Assessing the fate of the 'Facebook Way'

We didn’t always want to admit it, but in 2010 the world accepted that Facebook–the company that introduced us all to such mundane pursuits as photo tagging, virtual farmsteads, and the voyeuristic tracking of the lives of people we only half-knew in high school–has changed the world.

Yet Facebook has also begun to pioneer something different: a corporate structure and philosophy intimately tied to the mind of its young CEO, Mark Zuckerberg, and the company’s roots as a tiny cadre of coders in a college dorm. We’ll call this “the Facebook Way.” And in 2011 as Facebook continues to grow bigger (it kicked off the year with a $500 million investment from Goldman Sachs and Digital Sky Technologies, after all), we may get an answer to the question: Will the Facebook Way continue to work? Will this turn out to be one of the great business philosophies that other companies emulate, or will it prove to be a consequence of a still-young company’s own naivete?

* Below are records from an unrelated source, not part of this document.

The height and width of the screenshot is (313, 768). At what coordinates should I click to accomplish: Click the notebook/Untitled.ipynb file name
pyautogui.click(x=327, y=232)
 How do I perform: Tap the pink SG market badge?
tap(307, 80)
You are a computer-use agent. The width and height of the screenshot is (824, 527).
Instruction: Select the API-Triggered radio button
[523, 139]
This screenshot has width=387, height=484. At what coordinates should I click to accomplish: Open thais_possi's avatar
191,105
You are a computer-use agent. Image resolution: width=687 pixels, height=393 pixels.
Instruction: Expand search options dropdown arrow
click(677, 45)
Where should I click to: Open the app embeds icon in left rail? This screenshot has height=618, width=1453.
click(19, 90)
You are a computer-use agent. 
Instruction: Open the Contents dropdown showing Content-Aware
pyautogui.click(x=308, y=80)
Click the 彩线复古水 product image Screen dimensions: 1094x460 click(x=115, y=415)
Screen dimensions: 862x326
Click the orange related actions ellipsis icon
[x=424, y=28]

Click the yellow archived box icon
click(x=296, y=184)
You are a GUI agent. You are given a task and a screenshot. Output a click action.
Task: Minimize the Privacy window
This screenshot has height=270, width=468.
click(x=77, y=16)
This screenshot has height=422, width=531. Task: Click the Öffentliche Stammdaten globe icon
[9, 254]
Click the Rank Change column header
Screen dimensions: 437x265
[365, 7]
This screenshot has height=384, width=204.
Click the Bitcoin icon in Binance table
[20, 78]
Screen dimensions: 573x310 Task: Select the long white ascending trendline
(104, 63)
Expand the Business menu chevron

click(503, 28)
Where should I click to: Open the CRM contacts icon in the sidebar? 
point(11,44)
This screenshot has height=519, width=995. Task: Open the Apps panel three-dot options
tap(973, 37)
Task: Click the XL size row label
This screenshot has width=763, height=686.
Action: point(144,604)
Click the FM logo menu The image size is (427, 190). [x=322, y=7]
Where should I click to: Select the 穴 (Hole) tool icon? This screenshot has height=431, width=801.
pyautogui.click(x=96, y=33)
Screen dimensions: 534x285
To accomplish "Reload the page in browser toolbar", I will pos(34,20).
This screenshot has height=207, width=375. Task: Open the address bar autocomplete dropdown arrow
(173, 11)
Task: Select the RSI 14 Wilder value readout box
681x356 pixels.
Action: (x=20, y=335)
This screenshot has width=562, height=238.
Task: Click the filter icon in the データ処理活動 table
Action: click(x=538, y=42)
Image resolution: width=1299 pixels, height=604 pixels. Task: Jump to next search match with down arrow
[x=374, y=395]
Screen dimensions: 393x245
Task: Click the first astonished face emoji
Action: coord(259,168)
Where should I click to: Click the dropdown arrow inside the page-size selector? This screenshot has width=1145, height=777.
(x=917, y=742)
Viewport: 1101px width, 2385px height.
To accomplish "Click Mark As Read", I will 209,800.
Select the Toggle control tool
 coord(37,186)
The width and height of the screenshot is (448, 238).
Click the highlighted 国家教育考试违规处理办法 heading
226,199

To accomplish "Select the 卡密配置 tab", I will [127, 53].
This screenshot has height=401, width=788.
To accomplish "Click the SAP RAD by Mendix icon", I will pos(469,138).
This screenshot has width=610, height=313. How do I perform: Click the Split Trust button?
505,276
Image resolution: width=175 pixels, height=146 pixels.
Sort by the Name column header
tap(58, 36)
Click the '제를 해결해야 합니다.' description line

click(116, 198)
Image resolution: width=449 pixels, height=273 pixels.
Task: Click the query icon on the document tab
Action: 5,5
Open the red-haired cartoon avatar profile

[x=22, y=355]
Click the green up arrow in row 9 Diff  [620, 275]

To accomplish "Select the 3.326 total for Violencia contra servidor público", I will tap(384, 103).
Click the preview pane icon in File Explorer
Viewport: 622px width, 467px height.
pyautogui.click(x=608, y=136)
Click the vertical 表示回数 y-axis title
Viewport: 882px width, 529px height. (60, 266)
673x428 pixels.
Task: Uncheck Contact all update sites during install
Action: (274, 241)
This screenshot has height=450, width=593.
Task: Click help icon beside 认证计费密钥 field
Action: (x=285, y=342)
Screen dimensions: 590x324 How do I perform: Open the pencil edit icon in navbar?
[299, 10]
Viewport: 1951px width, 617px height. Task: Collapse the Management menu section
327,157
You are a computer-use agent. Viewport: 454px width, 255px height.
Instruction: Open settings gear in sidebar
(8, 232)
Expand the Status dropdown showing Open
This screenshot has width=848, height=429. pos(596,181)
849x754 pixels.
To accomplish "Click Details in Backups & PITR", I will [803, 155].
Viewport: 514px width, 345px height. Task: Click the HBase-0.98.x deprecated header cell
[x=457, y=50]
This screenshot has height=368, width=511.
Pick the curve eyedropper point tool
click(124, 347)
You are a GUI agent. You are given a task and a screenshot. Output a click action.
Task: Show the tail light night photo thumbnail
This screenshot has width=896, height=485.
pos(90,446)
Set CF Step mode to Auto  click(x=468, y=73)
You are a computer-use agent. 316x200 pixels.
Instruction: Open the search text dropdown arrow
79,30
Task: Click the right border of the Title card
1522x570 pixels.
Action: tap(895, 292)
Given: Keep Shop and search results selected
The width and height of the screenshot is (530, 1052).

Rooted in a belief that there is something almost magically advantageous about the earliest and most difficult days of a company’s history, Facebook has fought to maintain the feel of a small start-up, combating the potential for corporate sprawl and carefully constructing an environment that embraces minimalism to the point of forced scarcity. The Facebook way has meant that the company has staved off thus far what many predicted would be an inevitable transformation into a corporate behemoth–out with the beer pong, in with the suits.

“It really doesn’t feel like it’s a large organization at all,” said Facebook product manager Justin Shaffer, who joined the company when it acquired a start-up he founded, Hot Potato. “It really runs like a start-up. From the outside, looking in, I couldn’t full appreciate it until I got here.”

In November, when a Reuters report detailed a Google “hiring spree” of 2,076 job openings, Facebook representatives were quick to point out in conversation that this was a higher count than the total number of employees at Facebook. And the company, according to a chat late last year with Chief Technology Officer Bret Taylor–who joined Facebook when it acquired his company FriendFeed, which he’d left Google to found–plans to keep its engineers in Silicon Valley rather than opening an extensive network of satellite offices because Facebook likes to house its coding resources in one place. An engineering center in Seattle that Facebook opened in the middle of last year is dedicated to operations other than central product development, Taylor explained.

Plus, as has been famously documented over the past few months, CEO Mark Zuckerberg’s strategy for hand-picking ace developers and product managers hasn’t been turning to the ranks of a Google or Microsoft, but rather to purchase small start-ups specifically for the talent of a few engineers there. Many of the heads of those start-ups had previously bailed on big companies, making their return to a big company seem puzzling at first. None of these companies–Hot Potato, FriendFeed, Drop.io, Divvyshot–had experienced rocketing success, but none of them were old enough to pronounce dead in the water. Unlike Google, which has been known to turn acquisitions into products (Writely became Google Docs, GrandCentral became Google Voice, Android became…Android) these purchases were for the people behind them, not the products. All of them have since been shut down, with the exception of the larger FriendFeed, which Bret Taylor said had just enough loyal users to make it worth keeping around (though with development halted).